Create and edit digital art, but expect some idiosyncrasies from this program.

Most people have at least experimented with Paint, the built-in--and rather basic--graphics painting application that comes with Windows. Although the best that many of us can do with Paint is to create Kindergarten-caliber artwork, there are actually skilled artists who use these types of programs. If you're one of them, mtPaint might be worth checking out. It's not the most intuitive program we've ever seen, but it packs a lot of useful features for both creating and editing works of digital art.

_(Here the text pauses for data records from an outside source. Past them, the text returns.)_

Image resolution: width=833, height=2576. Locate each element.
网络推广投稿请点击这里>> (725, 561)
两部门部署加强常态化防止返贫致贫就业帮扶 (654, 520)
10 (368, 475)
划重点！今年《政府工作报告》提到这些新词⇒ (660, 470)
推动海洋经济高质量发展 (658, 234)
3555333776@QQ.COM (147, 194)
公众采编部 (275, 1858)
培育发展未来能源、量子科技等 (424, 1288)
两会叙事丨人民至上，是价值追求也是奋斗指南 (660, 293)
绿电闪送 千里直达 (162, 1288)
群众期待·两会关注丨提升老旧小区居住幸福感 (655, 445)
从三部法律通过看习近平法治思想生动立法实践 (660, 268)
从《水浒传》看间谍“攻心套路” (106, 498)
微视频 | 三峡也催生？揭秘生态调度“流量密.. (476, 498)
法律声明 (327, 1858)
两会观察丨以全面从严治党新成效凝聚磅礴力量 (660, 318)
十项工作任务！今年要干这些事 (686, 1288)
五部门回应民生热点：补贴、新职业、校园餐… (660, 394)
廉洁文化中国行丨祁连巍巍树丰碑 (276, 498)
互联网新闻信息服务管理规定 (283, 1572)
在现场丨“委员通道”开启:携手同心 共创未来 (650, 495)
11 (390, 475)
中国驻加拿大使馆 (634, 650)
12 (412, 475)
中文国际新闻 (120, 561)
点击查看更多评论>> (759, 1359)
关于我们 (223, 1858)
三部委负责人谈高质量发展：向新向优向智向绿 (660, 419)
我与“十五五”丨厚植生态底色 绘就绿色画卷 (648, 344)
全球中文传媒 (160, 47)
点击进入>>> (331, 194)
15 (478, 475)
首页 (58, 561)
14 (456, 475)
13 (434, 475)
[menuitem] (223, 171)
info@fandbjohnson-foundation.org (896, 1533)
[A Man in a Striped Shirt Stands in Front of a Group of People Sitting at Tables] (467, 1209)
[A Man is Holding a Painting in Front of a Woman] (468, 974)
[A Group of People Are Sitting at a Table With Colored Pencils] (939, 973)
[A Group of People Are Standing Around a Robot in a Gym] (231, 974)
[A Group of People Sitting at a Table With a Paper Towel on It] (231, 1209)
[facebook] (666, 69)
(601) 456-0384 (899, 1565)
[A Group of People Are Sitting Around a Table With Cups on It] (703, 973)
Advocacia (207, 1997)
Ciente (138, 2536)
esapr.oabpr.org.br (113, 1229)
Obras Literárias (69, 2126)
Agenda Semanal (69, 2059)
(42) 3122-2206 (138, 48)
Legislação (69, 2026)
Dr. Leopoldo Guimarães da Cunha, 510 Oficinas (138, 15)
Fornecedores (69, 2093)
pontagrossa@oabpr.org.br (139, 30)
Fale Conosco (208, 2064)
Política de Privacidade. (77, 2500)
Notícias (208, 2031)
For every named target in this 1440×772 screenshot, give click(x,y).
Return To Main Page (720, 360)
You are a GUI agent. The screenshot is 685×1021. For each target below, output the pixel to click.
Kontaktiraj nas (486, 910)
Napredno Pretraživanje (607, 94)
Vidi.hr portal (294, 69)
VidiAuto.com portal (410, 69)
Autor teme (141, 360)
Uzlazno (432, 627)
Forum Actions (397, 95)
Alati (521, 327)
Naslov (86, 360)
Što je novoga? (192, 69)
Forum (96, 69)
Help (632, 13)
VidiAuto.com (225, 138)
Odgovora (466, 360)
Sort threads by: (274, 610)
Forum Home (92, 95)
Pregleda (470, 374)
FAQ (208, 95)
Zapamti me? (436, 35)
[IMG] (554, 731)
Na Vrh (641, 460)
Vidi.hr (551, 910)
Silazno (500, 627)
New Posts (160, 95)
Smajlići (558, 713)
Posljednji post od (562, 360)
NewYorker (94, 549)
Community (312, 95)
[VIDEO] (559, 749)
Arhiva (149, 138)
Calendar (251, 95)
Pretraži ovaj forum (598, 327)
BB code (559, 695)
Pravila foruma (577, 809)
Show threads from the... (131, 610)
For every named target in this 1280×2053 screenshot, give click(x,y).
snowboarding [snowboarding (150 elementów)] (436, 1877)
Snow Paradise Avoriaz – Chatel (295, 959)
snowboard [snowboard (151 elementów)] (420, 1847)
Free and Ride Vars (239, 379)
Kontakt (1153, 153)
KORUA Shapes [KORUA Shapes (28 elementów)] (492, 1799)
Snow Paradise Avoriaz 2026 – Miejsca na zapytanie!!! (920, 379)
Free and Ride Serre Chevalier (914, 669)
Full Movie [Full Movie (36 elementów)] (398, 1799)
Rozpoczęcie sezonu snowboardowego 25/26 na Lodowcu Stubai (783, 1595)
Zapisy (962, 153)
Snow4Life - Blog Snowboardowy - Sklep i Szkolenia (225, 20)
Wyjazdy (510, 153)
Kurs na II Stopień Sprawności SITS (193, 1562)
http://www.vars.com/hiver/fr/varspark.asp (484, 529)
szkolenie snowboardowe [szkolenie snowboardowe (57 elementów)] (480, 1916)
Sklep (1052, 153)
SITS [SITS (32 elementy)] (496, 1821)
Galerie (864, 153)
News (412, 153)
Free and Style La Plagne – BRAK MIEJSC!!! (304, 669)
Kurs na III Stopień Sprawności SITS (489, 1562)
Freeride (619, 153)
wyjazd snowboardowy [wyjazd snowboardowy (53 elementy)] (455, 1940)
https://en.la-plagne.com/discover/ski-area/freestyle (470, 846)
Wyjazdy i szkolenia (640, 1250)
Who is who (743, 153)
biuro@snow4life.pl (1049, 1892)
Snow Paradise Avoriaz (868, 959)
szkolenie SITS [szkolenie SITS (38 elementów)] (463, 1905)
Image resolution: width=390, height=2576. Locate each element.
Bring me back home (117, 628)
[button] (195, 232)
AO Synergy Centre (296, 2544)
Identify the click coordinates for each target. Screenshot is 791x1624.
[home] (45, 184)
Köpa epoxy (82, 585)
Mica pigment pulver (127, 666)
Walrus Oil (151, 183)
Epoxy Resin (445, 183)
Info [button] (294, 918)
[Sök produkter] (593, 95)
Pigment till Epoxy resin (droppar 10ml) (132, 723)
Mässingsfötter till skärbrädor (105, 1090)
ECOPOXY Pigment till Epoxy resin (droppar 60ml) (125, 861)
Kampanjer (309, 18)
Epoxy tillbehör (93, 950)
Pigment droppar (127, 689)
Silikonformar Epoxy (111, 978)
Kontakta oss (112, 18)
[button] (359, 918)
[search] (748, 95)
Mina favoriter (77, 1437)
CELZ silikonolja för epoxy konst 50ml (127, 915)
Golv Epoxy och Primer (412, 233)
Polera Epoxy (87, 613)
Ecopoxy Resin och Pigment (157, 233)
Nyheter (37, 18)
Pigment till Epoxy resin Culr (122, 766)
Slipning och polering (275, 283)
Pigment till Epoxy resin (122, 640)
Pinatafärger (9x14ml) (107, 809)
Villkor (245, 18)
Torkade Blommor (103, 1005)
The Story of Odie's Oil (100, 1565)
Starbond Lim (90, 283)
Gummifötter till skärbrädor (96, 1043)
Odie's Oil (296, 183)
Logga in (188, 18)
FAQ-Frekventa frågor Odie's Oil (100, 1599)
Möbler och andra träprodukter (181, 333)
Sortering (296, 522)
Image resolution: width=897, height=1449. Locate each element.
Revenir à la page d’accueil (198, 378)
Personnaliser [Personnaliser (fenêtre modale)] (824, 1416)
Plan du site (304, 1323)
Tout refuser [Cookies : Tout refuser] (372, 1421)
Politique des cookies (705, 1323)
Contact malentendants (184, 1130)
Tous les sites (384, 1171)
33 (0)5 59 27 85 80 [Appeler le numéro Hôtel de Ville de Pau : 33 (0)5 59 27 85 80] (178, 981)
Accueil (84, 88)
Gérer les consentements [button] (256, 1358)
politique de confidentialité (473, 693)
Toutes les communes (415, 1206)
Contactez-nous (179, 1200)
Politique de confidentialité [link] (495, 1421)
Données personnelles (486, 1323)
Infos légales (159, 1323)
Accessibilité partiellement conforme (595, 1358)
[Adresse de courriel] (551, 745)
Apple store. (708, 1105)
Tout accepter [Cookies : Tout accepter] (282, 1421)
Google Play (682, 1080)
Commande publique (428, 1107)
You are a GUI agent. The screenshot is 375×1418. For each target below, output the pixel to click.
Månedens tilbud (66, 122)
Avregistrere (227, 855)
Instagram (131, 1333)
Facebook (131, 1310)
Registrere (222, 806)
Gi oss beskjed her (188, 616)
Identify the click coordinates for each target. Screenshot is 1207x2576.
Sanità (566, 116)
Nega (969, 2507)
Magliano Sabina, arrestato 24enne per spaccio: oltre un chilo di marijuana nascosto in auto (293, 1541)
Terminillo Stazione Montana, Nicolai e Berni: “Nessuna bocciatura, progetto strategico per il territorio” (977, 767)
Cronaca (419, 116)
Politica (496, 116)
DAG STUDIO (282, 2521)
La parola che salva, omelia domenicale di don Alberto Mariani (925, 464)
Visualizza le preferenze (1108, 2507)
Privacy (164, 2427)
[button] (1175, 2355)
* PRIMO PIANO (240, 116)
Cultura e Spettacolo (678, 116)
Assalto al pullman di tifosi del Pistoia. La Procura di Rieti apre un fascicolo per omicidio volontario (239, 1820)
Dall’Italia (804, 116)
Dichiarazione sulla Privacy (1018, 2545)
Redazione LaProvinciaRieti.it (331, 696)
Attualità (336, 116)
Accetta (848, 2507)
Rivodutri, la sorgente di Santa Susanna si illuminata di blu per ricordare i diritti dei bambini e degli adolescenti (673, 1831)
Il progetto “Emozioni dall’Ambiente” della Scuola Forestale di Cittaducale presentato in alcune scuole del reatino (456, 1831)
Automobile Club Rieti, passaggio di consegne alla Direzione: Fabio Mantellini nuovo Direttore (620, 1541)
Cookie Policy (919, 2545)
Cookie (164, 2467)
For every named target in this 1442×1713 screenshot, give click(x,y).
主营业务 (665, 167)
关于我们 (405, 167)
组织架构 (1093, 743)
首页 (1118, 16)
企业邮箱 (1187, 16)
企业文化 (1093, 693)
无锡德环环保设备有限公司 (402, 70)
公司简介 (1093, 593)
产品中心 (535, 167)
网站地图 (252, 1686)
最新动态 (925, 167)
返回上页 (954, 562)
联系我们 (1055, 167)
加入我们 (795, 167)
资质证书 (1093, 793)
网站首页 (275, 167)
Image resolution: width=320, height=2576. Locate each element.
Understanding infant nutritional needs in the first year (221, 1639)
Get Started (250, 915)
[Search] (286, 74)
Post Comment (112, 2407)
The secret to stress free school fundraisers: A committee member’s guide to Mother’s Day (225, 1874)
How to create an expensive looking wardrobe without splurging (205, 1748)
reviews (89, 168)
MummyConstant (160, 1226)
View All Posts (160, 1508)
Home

The basics of mtPaint's interface are fairly intuitive, with a color selector down the left side and a toolbar and menus across the top. But we were a bit puzzled when it came to accessing some of the program's features, such as its various brushes; they, along with the color editor and a really cool pattern selector, were located in an unmarked box of colored squares near the top of the interface. The program's lasso tool didn't work like any lasso tool we'd ever used before, and the same was true of the layering tool; the program actually created new layers out of what we thought were files that we had closed without saving. We also found it strange that when the pan window was open, we couldn't access any of the program's other tools; repeatedly opening and closing the pan window is a waste of time. That said, we did find mtPaint to have a pretty wide array of features, although none of them is particularly unique. Still, if you're willing to invest some time in reading its extremely thorough documentation and getting acquainted with its idiosyncrasies, we could see mtPaint being very useful.

mtPaint installs and uninstalls without issues.